Hi, I'm Beth Haller
I'm a professor of Mass Communication
at Towsen University in Maryland
I also teach Disability Studies there
and at several other campuses
I teach at City University of New York
and their Disability Studies programme
I teach at York University in Toronto
and their Disability Studies programme
I teach at University of Texas, Arlington
and their Disability Studies minor
So I've been doing research since
the early 90's
About media representations of people
with disabilities
So I have a kind of unique
relationship to the ADA
Because I did my dissertation on
how the news media covered it
So before I went to Temple University
in Philadelphia to get my PhD
I was at University of Maryland College
Park getting my Masters
I started that in 1989
And there's a reason for all these numbers
(laughs) these dates
And in 1988 is when the Deaf President
Now movement happened
That gathered at university in DC, and I
think somewhere in the back of my mind
I knew about what was happening because I
was a journalist before I became academic
So when I started at College Park in 1989
I ended up doing an article for a class
About a deaf student at Gallaudet and I
got very interested in the deaf community
There's a huge deaf community
in the DC area
Doing my Masters thesis on how the
deaf community was represented
Before, during and after
Deaf President Now
In the New York Times and the
Washington Post
That was a jumping-off point
When I left College Park it was 1991
and so the ADA had just been passed
And when I got to Temple to start
working on my PhD
I knew that I wanted to still work in
the area of disability
And we just had this major disability
rights law passed
I remember it more as a focus
of my research
Cause I don't necessarily remember seeing
the actual coverage on the day it happened
In 1990, but I do remember looking at all
the coverage cause that was the subject
Of my dissertation
So it was really interesting to look
at it as an academic
And to kind of watch it happen and
then not happen (laughs)
As it moved into the future
So my dissertation looked at how the
mainstream news media
You know, all the big news magazines
and the major newspapers back then
So I finished my dissertation in '94
Graduated in '95
So it was very early days of the ADA so it
wasn't really being implemented yet
Because they gave several years for
people to get into compliance
But as the years have passed it's been
very interesting to watch how things
Weren't happening
And I think what we all thought was
going to happen was:
Congress was going to pass this major
disability rights law
And people would then follow it
because it's now federal law
Not to discriminate based on disability
But that isn't what happened (laughs)

[Data rows]:
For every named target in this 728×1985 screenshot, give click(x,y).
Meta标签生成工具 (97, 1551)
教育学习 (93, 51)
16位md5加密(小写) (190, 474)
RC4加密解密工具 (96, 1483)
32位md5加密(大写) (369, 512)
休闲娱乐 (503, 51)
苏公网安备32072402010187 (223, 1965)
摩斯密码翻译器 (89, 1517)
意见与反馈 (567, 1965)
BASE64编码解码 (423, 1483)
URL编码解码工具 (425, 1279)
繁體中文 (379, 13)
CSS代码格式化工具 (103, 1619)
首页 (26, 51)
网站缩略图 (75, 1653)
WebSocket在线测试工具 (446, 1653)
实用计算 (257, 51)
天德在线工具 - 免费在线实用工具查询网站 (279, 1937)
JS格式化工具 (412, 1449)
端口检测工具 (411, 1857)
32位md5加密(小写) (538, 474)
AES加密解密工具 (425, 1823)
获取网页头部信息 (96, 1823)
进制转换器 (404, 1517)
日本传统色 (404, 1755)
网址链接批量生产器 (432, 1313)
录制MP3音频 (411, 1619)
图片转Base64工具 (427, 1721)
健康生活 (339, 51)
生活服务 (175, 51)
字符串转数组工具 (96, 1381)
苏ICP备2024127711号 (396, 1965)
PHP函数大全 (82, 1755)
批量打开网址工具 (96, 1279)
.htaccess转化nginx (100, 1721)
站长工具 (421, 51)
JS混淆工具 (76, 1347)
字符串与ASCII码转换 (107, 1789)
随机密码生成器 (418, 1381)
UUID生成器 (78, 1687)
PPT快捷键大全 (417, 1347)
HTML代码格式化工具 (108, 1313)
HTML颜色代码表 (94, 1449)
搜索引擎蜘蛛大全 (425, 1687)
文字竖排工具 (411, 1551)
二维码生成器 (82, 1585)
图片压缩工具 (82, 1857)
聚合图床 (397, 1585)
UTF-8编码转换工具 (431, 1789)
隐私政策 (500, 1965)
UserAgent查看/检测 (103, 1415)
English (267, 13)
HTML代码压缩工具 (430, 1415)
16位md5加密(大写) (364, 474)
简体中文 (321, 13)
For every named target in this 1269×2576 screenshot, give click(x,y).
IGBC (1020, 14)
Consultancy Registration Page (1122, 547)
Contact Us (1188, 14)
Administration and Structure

[What you need to do]:
• 1. Name each university where the speaker in the ADA talk says she currently teaches.
• 2. Continue the ADA talk from its final line, in the same spoken style.

[Per-task outputs]:
• 1.
Towsen University in Maryland
City University of New York
York University in Toronto
University of Texas, Arlington

• 2.
And from a media standpoint, that really
kind of hurt ADA because-
And I've even had this conversation with
disability rights scholars and
Disability rights activists-
because they I think thought
In that same way that it's now law
and everything will be fine
And there was such a history of being
covered in the media so badly
That the activists thought they could get
this past and everything would be fine
And they didn't need the
media for anything
So I come onto the scene, I start going
to Society for Disability studies,
Meetings in the early 90's,
started presenting my research
And even the disability community in those
first early years right after the ADA
Didn't understand why the
media was important
Because I remember presenting
at a conference
At a Disability Studies conference
And people coming up to me and saying
"That's really nice that you do work on
media, but we have bigger things we
Need to be dealing with: getting people
jobs, getting people proper education
Getting people out of nursing homes."
My response to everybody was
"How do you think you're going to do that
if you're not getting out information
Into public opinion, so if you're not
able to change public opinion
How can you get these
things accomplished?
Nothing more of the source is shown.